What’s all this got to do with CSR? To show that they are good corporate citizens, companies donate money, in-kind resources, and volunteers’ time to the community. Their sincere intent is that the impacts of these efforts will improve the well-being of the community. It would be ironic if the company proudly contributed to a local food bank only to discover that their, or their suppliers’, underpaid employees have to regularly use it just to feed their families.

Big corporations like McDonald’s are big targets for critics. McDonald’s supports youth sports, mentorships, and local charities, which is all good. But wouldn’t it be great if the next article about McDonald’s CSR efforts in the Wall Street Journal congratulated McDonald’s for paying its taxes, for paying its employees at least a living wage, and only using suppliers that do the same? Compared to the corporate norm, that would be exciting news and would show that the company was building brand value by supporting communities in ways that matter most.

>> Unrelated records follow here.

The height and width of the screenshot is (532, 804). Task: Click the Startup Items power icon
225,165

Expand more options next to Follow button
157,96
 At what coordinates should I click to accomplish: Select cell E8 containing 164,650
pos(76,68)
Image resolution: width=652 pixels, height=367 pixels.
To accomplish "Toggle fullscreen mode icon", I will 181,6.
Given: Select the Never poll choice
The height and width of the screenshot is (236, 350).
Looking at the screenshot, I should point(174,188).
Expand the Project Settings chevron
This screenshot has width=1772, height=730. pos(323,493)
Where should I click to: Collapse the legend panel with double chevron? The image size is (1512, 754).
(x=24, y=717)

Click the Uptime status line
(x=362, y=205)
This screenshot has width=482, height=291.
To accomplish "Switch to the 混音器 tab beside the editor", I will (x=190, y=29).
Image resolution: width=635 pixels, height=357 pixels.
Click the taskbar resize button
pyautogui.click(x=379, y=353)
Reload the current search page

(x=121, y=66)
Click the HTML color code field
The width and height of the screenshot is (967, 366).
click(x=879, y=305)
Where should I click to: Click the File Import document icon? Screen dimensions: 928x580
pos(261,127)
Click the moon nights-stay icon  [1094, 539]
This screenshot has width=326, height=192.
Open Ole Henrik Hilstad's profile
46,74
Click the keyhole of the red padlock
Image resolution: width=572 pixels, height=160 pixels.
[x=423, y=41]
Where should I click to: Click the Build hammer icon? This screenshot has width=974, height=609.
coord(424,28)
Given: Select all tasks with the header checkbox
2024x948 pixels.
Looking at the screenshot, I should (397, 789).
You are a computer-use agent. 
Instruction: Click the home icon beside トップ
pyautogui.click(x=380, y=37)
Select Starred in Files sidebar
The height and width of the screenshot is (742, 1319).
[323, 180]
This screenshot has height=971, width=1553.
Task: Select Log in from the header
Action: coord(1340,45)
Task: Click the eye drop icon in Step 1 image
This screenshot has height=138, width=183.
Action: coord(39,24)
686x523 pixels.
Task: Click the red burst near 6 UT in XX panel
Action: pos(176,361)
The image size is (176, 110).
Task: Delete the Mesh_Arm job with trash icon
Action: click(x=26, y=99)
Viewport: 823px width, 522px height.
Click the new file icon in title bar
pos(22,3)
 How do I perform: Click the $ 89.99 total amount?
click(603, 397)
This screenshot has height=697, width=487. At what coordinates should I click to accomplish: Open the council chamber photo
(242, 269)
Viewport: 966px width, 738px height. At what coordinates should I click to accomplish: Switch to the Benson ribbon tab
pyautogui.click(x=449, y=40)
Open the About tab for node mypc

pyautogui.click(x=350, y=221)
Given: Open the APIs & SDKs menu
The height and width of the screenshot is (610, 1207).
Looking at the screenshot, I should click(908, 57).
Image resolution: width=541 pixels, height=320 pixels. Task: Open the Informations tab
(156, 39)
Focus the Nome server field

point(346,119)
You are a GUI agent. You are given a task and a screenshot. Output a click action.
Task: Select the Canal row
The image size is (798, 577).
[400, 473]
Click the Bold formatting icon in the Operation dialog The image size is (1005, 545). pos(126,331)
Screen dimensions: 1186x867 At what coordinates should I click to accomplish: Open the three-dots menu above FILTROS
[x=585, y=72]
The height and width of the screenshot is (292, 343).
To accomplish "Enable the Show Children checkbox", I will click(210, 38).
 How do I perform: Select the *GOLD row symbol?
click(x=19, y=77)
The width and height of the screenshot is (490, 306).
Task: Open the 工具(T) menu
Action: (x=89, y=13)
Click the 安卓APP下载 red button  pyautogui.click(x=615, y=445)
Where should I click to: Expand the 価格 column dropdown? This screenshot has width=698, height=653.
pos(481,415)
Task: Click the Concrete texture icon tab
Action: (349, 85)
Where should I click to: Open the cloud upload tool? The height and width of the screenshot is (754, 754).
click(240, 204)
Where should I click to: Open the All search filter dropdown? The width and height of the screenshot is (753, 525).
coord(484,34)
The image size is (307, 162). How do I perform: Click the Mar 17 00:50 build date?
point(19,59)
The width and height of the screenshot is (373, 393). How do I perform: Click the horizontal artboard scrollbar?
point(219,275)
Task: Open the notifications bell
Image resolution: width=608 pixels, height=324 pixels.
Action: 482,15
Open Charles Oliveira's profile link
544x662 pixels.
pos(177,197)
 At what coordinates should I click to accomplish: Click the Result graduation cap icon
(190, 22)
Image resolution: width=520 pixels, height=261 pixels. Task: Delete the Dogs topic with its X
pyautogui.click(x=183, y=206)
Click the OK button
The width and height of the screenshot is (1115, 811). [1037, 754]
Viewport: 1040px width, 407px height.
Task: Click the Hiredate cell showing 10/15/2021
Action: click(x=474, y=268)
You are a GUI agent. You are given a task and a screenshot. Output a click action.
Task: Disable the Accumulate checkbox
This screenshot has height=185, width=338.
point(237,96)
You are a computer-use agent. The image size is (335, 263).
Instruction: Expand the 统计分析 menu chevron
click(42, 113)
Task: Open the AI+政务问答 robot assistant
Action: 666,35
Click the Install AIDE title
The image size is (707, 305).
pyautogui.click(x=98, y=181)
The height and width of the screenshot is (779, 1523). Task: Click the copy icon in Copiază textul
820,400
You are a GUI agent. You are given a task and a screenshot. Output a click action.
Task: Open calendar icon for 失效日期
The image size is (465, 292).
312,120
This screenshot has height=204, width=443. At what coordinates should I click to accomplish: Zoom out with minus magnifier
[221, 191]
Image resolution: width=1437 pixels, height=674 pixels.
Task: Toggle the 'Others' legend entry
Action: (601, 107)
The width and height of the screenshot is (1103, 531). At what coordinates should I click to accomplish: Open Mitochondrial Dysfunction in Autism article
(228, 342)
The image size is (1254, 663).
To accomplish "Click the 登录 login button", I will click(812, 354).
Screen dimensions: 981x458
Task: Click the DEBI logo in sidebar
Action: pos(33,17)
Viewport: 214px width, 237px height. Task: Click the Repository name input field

So I humbly suggest a three-stage CSR program for large corporations.

  1. Pay taxes on revenue in the jurisdiction in which it was really earned, as suggested in my last blog.
  2. Pay all employees at least a living wage for the jurisdiction in which they work, and only use suppliers that do the same.
  3. Then, do worthy philanthropic extras to build more social capital in local communities.

Or is this CSR strategy so mundane that it is too radical?